[LeetCode] 862. Shortest Subarray with Sum at Least K

Problem

Return the length of the shortest, non-empty, contiguous subarray of A with sum at least K.

If there is no non-empty subarray with sum at least K, return -1.

Example 1:

Input: A = [1], K = 1
Output: 1
Example 2:

Input: A = [1,2], K = 4
Output: -1
Example 3:

Input: A = [2,-1,2], K = 3
Output: 3

Note:

1 <= A.length <= 50000
-10 ^ 5 <= A[i] <= 10 ^ 5
1 <= K <= 10 ^ 9

Solution

class Solution {
    public int shortestSubarray(int[] nums, int k) {
        if (nums == null || nums.length == 0) return -1;
        int len = nums.length, min = len+1;
        int[] sum = new int[len+1];
        for (int i = 0; i < len; i++) sum[i+1] = sum[i] + nums[i];
        Deque<Integer> queue = new ArrayDeque<>();
        // pollFirst() == poll()    较早放入deque的元素 在队列顶部
        // getFirst() == peek()
        // pollLast()               最近放入deque的元素 在队列尾部
        // getLast()
        for (int i = 0; i <= len; i++) {
            // 检查最近放入的index，保证队列中新放入的index及对应的sum[index]均为递增
            // 反证：若保留worse candidate，那么在下面第二个while循环，该元素有可能
            // 中断while循环，并使得我们无法得到队列更左边的最优解
            while (queue.size() > 0 && sum[i]-sum[queue.getLast()] <= 0) {
                queue.pollLast();
            }
            // 检查较早放入的index update最小距离
            while (queue.size() > 0 && sum[i]-sum[queue.peek()] >= k) {
                min = Math.min(min, i-queue.peek());
                queue.pollFirst();
            }
            
            queue.offer(i);
        }
        return min <= len ? min : -1;
    }
}

DATASET EXCERPT ::

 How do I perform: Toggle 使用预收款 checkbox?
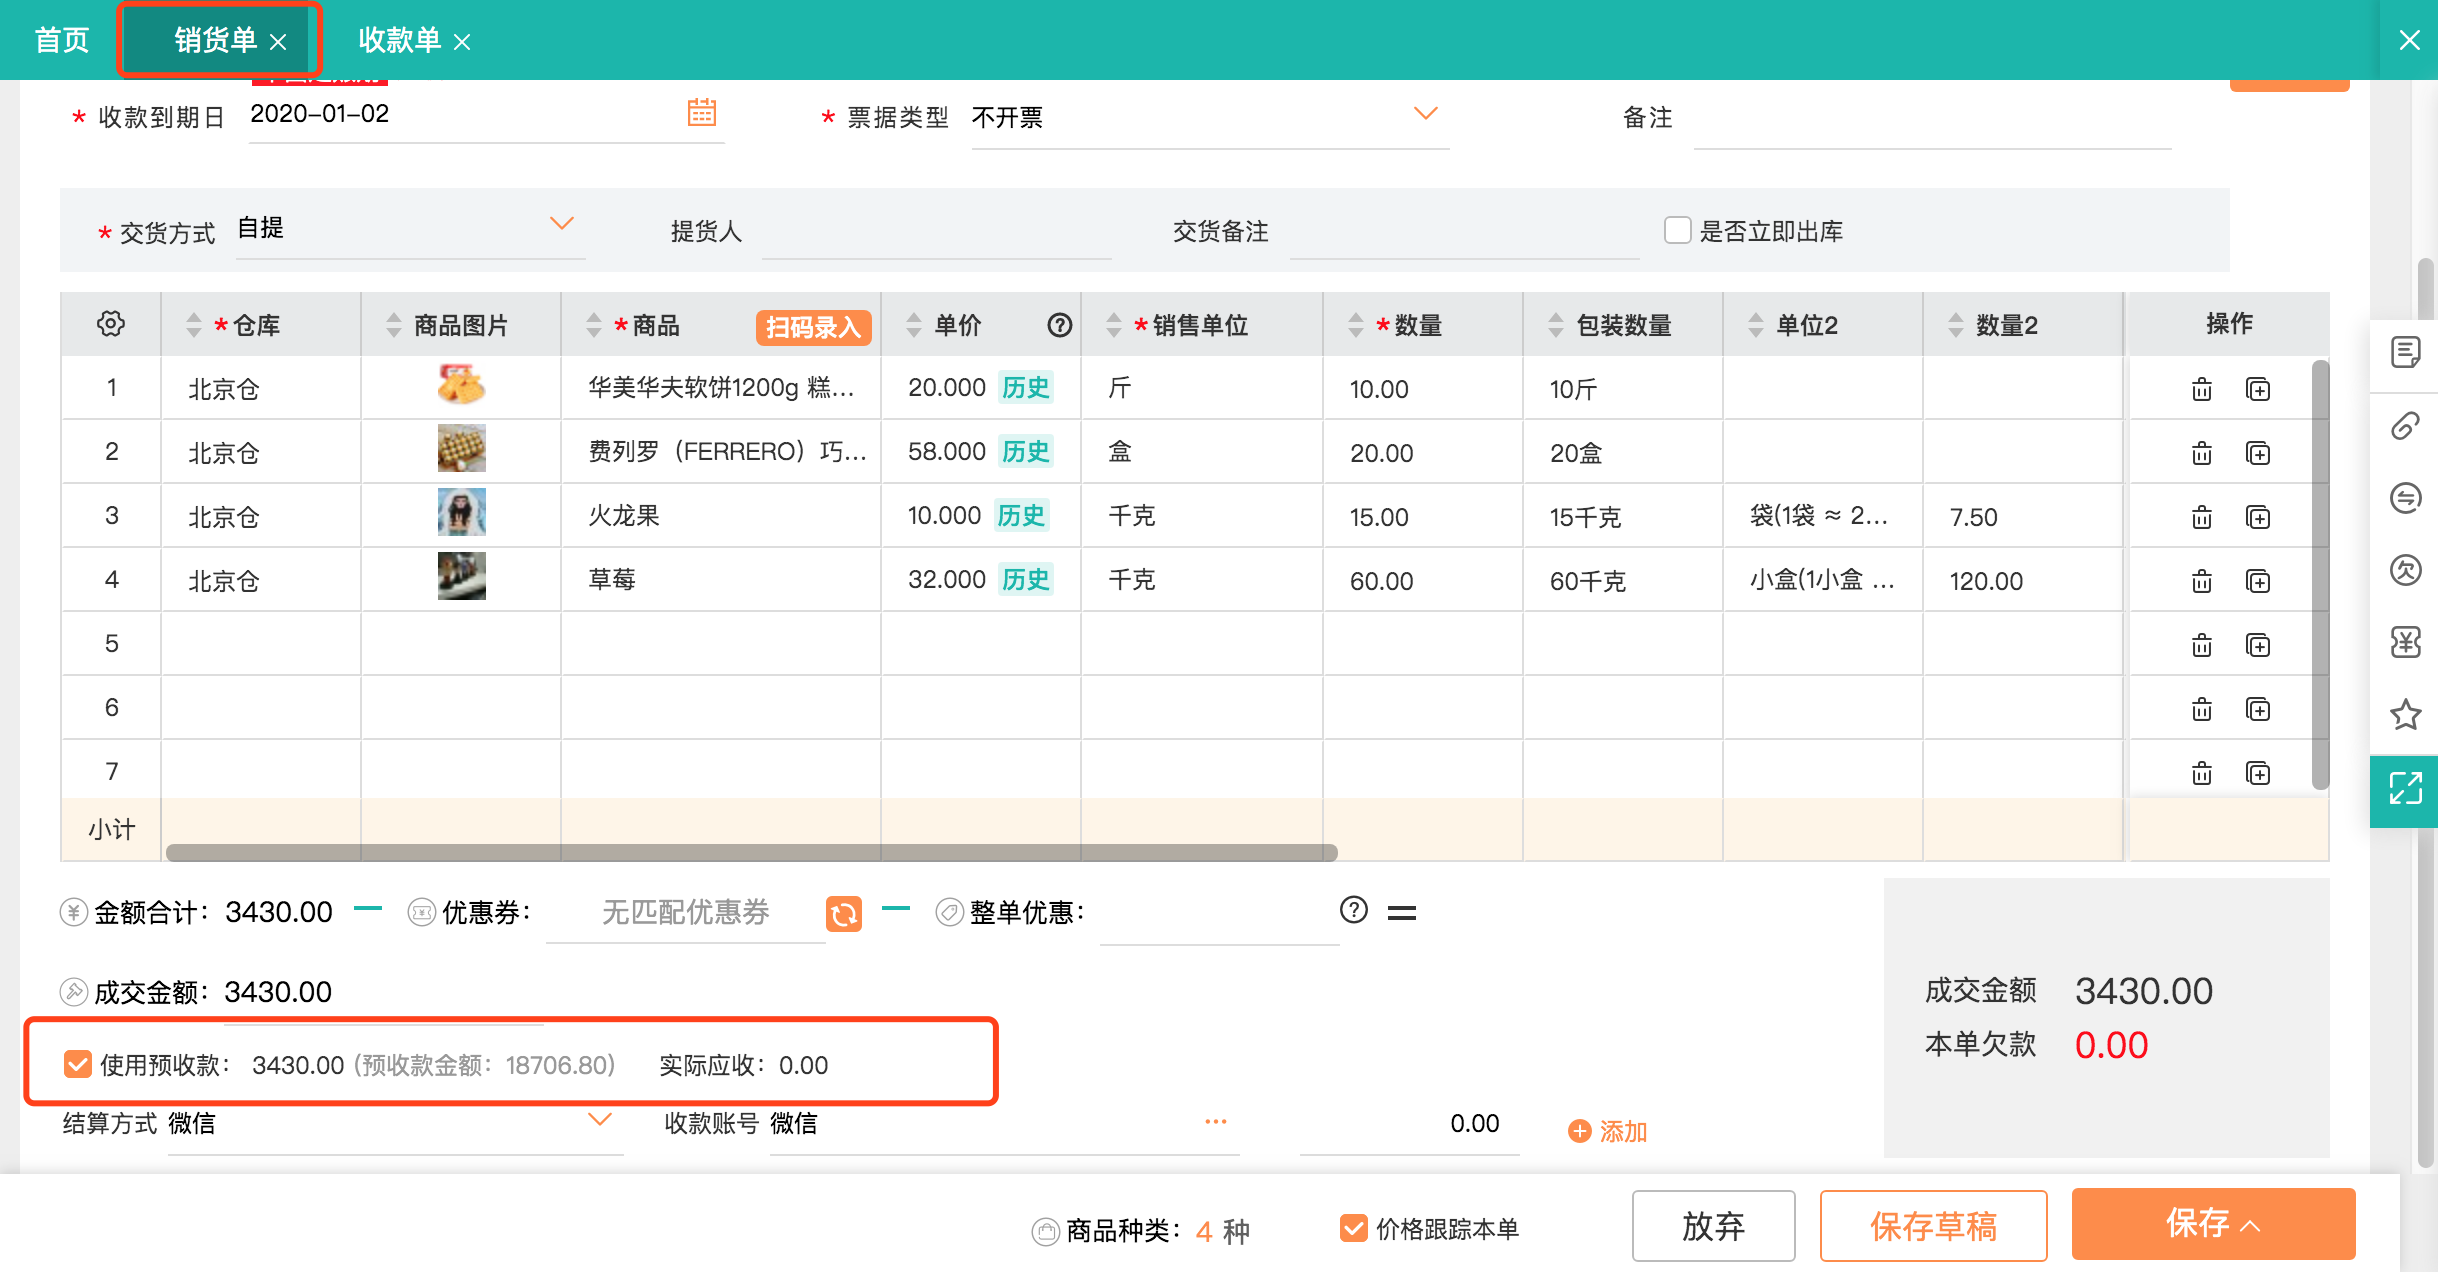click(x=76, y=1064)
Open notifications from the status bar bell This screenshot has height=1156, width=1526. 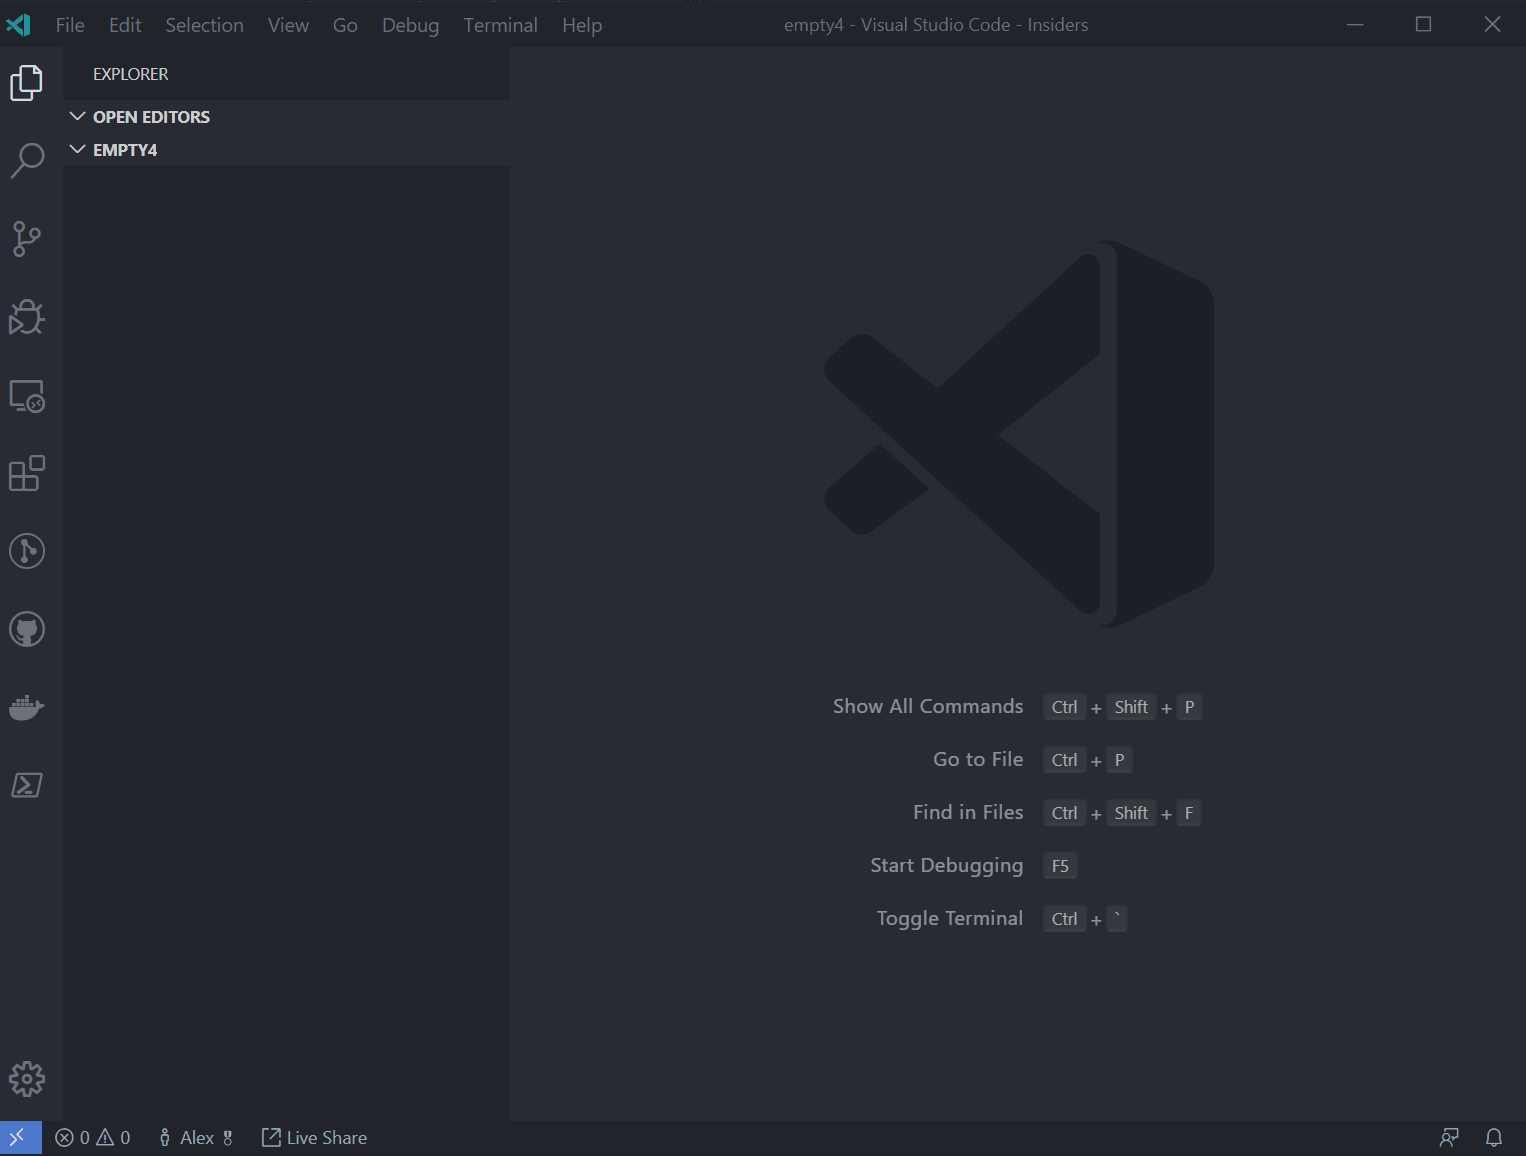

TO BE DONE ::
- A) According to the LeetCode problem text, what should be returned when no non-empty subarray has a sum of at least K?
- B) Rewrite the part of the LeetCode problem text that opens with the words containing "[LeetCode] 862. Shortest" and closes with "K, return -1.", putting "consecutive" in place of "contiguous".
- C) For each statement, say whether it agrees with the LeetCode problem text: (i) A can have a length of 50000. (ii) The output for Example 2 is 3. (iii) K can be 0.

PROBLEM SOLUTIONS ::
- A) -1

- B)
[LeetCode] 862. Shortest Subarray with Sum at Least K

Problem

Return the length of the shortest, non-empty, consecutive subarray of A with sum at least K.

If there is no non-empty subarray with sum at least K, return -1.

- C)
(i) Yes: "1 <= A.length <= 50000"
(ii) No: "Output: -1"
(iii) No: "1 <= K <= 10 ^ 9"